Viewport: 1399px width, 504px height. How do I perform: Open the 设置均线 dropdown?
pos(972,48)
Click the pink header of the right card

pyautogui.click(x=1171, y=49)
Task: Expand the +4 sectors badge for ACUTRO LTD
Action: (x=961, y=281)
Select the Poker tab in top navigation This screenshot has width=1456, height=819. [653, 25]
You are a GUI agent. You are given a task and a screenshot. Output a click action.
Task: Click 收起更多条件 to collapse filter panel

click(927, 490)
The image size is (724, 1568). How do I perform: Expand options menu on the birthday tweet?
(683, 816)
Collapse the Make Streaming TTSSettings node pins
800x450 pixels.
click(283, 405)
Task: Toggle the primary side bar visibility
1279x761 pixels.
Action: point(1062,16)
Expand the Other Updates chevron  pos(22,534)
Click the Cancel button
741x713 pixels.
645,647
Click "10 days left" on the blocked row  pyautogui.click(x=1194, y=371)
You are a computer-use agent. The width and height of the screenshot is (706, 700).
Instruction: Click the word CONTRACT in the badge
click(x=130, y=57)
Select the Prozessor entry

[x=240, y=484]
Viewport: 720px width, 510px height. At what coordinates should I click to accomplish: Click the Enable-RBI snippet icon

* * * *

→ **Description of the task**
Check each line of the material above for "agent" and say how many lines contain it, giving the number alone.

→ **Answer to this task**
2